10.05.2012 / Blog Posts Health and Wellness

This week, we're continuing our discussion on well balanced meals! Last week, I shared that a balanced meal can be as easy as counting to five, but we only covered one and two (Click here to read last week's post)

See below for steps three, four and five on filling your plate to best enhance performance, body composition and overall health. 

1. CARBS

2. PROTEIN

3. VEGETABLES: Fill one third of your plate with fresh vegetables. The vitamins and minerals you get from vegetables help your body turn food into energy, provide the catalyst for every reaction in your body and contributes to hydration (up to 95% of some vegetables is water). To maximize the nutrient value of this real estate on your plate, include lots of different colors.

To learn easy strategies to get more veggies in your diet visit click here.

4. DAIRY: Add a low fat dairy. Once you’ve created your performance enhancing master piece on your plate, round out your work of art with a serving of dairy. Dairy gives you an extra dose of protein as well as the MVP nutrient calcium. I see many athletes in my office with stress fractures and broken bones. Calcium, along with Vitamin D, is essential to keeping your bones strong. You need between three to four 8 oz. cups of dairy every day. That may seem like a daunting number but if you add a glass of milk to each of your meals and grab a yogurt or string cheese for snack you’ve met your goal!

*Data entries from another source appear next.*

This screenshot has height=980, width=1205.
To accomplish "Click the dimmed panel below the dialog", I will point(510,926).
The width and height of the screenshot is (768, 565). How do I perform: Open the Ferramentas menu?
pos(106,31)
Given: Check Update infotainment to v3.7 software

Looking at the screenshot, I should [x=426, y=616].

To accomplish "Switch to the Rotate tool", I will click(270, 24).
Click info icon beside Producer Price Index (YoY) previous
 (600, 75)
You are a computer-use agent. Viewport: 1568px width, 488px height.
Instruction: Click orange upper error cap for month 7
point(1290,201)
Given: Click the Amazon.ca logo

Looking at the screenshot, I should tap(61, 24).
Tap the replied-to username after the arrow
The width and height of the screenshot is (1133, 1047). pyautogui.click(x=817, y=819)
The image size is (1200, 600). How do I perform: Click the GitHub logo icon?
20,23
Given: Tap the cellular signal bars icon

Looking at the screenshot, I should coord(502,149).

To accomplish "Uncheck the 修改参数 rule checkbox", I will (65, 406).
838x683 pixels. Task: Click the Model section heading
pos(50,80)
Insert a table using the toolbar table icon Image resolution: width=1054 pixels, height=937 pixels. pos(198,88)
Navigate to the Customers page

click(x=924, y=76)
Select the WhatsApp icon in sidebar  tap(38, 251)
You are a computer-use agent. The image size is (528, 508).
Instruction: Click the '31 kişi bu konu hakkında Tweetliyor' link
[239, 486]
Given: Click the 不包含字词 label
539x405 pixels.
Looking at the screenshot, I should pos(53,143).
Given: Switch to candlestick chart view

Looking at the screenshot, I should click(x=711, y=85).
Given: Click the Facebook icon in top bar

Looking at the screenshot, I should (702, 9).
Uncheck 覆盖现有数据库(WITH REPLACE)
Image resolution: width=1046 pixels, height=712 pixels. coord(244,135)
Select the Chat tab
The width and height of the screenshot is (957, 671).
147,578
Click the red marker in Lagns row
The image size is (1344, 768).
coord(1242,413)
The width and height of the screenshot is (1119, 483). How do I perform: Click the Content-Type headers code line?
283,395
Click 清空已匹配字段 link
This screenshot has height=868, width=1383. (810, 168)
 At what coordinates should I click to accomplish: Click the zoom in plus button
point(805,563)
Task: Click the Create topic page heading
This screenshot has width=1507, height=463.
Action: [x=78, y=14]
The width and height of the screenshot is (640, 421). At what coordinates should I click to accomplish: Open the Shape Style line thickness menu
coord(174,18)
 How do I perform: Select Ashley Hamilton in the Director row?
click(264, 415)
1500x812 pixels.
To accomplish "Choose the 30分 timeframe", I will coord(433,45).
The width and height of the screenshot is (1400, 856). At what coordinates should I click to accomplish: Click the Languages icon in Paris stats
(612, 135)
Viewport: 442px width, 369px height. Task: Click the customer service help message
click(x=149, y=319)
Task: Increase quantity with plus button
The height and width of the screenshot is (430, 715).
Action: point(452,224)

To learn more ways to meet your dairy requirement, visit click here.

5. FRUIT: Complete the meal with fresh fruit. Many athletes are looking for something sweet at the end of their meal. I grew up in a family where dinner was always concluded with a dessert so my taste buds are seeking out a sweet at the end of my meal. I learned how to satisfy this sweet tooth while sneaking in extra nutrients by using fruit – nature’s candy! I top fresh strawberries with cool whip, bake an apple (click here for a great recipe from allrecipes.com) or dip sliced banana in 1 oz. of melted dark chocolate!

To learn more ideas to get more fruit in your meal visit click here.

As I walk through the cafeteria, I often hear players say “Miss Jane, I got my 5!” I just smile and put my hand up for a high-five. They roll their eyes and proceed to teach me the latest version of the old school “high-five”.

I challenge you to include all 5 components above to at least one meal every day this week. I’d love to hear from you in the comment section below, how you included the 5 groups and/or submit a photo of your balanced meal to wowredskins@redskins.com. 

“High-Five” to all the WOW members this week for striving for a balanced meal!